Question

Apply the translation theorem to find the Laplace transforms of the functions.$$f(t)=t^{4} e^{\pi t}$$

Answer

**step1** Understanding the Problem

The problem asks us to determine the Laplace transform of the function $$f(t)=t^{4} e^{\pi t}$$ by utilizing the translation theorem.

**step2** Identifying the form of the function

We observe that the given function $$f(t)=t^{4} e^{\pi t}$$ matches the general form $$e^{at}g(t)$$. In this specific case, we can identify $$g(t) = t^4$$ and the constant $$a = \pi$$.

**step3** Recalling the First Translation Theorem for Laplace Transforms

The First Translation Theorem, also known as the First Shifting Theorem, is a fundamental property in Laplace transforms. It states that if the Laplace transform of a function $$g(t)$$ is denoted by $$G(s)$$, i.e., $$\mathcal{L}\{g(t)\} = G(s)$$, then the Laplace transform of $$e^{at}g(t)$$ is obtained by shifting the variable $$s$$ by $$a$$. Mathematically, this is expressed as $$\mathcal{L}\{e^{at}g(t)\} = G(s-a)$$.

Question1.step4 (Finding the Laplace Transform of $$g(t)$$)

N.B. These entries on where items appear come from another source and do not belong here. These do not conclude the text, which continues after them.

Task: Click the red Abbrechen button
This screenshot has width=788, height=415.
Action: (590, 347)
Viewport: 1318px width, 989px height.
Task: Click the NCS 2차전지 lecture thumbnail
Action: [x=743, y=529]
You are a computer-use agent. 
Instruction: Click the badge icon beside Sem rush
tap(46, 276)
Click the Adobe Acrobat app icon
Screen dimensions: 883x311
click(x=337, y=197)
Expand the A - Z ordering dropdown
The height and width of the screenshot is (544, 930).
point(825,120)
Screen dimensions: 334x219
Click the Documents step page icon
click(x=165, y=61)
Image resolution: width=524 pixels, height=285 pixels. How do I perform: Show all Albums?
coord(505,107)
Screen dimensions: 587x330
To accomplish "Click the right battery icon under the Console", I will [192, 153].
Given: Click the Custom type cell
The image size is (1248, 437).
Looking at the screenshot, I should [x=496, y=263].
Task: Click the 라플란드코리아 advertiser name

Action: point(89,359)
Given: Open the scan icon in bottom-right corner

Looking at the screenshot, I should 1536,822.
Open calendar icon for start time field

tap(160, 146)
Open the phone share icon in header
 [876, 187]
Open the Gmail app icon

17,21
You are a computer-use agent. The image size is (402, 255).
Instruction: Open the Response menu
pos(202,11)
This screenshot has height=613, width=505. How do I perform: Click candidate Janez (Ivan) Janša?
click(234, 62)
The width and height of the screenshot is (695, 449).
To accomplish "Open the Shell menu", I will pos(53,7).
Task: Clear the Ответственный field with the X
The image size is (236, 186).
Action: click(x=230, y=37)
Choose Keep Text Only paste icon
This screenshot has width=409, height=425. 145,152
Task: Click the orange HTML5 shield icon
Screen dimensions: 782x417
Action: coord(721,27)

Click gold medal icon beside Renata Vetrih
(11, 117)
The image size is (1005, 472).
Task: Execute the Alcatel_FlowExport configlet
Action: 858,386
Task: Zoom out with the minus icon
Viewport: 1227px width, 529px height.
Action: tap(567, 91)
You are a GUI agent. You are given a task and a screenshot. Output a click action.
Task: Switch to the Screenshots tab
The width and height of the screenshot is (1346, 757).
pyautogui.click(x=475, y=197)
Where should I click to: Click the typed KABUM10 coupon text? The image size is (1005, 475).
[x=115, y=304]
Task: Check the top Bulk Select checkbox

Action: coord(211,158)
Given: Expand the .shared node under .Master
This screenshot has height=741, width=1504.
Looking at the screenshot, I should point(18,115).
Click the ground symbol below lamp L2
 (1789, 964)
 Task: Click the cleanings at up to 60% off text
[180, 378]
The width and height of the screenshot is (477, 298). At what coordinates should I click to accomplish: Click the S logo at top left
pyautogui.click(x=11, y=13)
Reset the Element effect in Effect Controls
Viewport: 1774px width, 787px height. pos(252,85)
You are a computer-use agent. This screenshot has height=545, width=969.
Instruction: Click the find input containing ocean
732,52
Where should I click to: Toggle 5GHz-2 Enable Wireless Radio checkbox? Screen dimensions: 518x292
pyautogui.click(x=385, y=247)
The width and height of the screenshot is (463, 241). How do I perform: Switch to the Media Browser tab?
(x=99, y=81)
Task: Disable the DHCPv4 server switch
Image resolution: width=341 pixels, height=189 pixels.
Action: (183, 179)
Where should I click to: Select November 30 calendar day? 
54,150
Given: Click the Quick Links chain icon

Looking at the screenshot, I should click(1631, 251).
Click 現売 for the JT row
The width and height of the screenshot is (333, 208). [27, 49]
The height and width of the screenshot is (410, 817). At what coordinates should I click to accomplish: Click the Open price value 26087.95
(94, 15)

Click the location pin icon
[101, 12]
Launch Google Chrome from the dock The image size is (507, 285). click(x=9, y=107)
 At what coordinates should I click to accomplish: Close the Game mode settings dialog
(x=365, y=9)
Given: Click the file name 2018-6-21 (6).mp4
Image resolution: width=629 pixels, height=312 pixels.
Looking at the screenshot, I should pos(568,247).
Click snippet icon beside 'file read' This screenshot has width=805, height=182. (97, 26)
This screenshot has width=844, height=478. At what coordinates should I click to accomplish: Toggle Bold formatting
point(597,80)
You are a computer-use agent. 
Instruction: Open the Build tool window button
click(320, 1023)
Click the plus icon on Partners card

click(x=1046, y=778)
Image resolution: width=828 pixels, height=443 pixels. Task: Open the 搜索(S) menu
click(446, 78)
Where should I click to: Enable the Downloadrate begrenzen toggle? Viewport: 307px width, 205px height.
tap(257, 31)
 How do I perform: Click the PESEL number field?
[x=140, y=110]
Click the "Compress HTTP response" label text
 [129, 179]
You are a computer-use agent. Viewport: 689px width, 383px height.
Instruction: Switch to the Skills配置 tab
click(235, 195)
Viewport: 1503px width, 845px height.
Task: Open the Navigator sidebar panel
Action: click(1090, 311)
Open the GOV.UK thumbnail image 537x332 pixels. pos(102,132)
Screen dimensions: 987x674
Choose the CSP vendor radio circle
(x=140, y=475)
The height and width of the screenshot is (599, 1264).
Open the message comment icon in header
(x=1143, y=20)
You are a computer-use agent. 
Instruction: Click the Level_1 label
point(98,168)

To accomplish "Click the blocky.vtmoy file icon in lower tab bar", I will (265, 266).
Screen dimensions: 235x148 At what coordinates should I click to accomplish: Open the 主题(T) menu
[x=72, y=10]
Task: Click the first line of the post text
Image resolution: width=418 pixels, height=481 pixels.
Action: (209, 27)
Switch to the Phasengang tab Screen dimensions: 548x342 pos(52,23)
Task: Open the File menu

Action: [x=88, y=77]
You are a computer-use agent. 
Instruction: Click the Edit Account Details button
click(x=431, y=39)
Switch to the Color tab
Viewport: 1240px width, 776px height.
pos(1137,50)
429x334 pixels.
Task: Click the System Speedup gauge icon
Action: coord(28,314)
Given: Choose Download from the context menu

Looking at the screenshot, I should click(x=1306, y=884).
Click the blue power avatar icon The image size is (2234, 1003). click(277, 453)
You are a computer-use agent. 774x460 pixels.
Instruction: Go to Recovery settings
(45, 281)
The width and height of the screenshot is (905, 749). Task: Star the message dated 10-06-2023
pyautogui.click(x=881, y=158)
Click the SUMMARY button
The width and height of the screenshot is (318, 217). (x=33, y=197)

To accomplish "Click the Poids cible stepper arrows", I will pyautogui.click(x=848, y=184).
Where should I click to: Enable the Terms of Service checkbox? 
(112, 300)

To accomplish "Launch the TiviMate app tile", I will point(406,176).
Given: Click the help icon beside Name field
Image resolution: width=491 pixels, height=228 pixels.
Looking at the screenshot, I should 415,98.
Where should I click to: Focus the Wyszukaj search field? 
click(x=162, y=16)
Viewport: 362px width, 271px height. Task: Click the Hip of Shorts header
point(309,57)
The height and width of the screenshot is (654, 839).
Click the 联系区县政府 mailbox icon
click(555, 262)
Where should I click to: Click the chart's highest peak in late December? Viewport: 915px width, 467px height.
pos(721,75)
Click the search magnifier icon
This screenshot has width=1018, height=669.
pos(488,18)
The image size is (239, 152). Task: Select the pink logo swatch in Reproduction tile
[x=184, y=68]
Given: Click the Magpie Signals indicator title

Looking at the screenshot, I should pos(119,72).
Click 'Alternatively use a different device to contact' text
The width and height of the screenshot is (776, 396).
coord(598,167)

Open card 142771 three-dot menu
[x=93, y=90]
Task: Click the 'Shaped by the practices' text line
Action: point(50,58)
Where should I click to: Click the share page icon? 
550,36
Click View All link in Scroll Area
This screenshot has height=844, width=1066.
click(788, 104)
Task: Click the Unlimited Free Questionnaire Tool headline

Before applying the translation theorem, we first need to find the Laplace transform of the function $$g(t) = t^4$$.
The standard formula for the Laplace transform of $$t^n$$ is given by $$\mathcal{L}\{t^n\} = \frac{n!}{s^{n+1}}$$, where $$n$$ is a non-negative integer.
For our function $$g(t) = t^4$$, we have $$n=4$$.
Substituting $$n=4$$ into the formula, we get:
$$\mathcal{L}\{t^4\} = \frac{4!}{s^{4+1}}$$
To calculate $$4!$$ (4 factorial), we multiply the integers from 1 to 4:
$$4! = 4 \times 3 \times 2 \times 1 = 24$$
So, the Laplace transform of $$t^4$$ is:
$$\mathcal{L}\{t^4\} = \frac{24}{s^5}$$
Therefore, $$G(s) = \frac{24}{s^5}$$.

**step5** Applying the First Translation Theorem

Now, we apply the First Translation Theorem using the value of $$a=\pi$$ and the derived Laplace transform $$G(s) = \frac{24}{s^5}$$.
According to the theorem, $$\mathcal{L}\{e^{\pi t}t^4\} = G(s-a)$$.
We substitute $$s-a$$ with $$s-\pi$$ into the expression for $$G(s)$$:
$$G(s-\pi) = \frac{24}{(s-\pi)^5}$$

**step6** Stating the Final Laplace Transform

Based on our application of the First Translation Theorem, the Laplace transform of the given function $$f(t)=t^{4} e^{\pi t}$$ is $$\frac{24}{(s-\pi)^5}$$.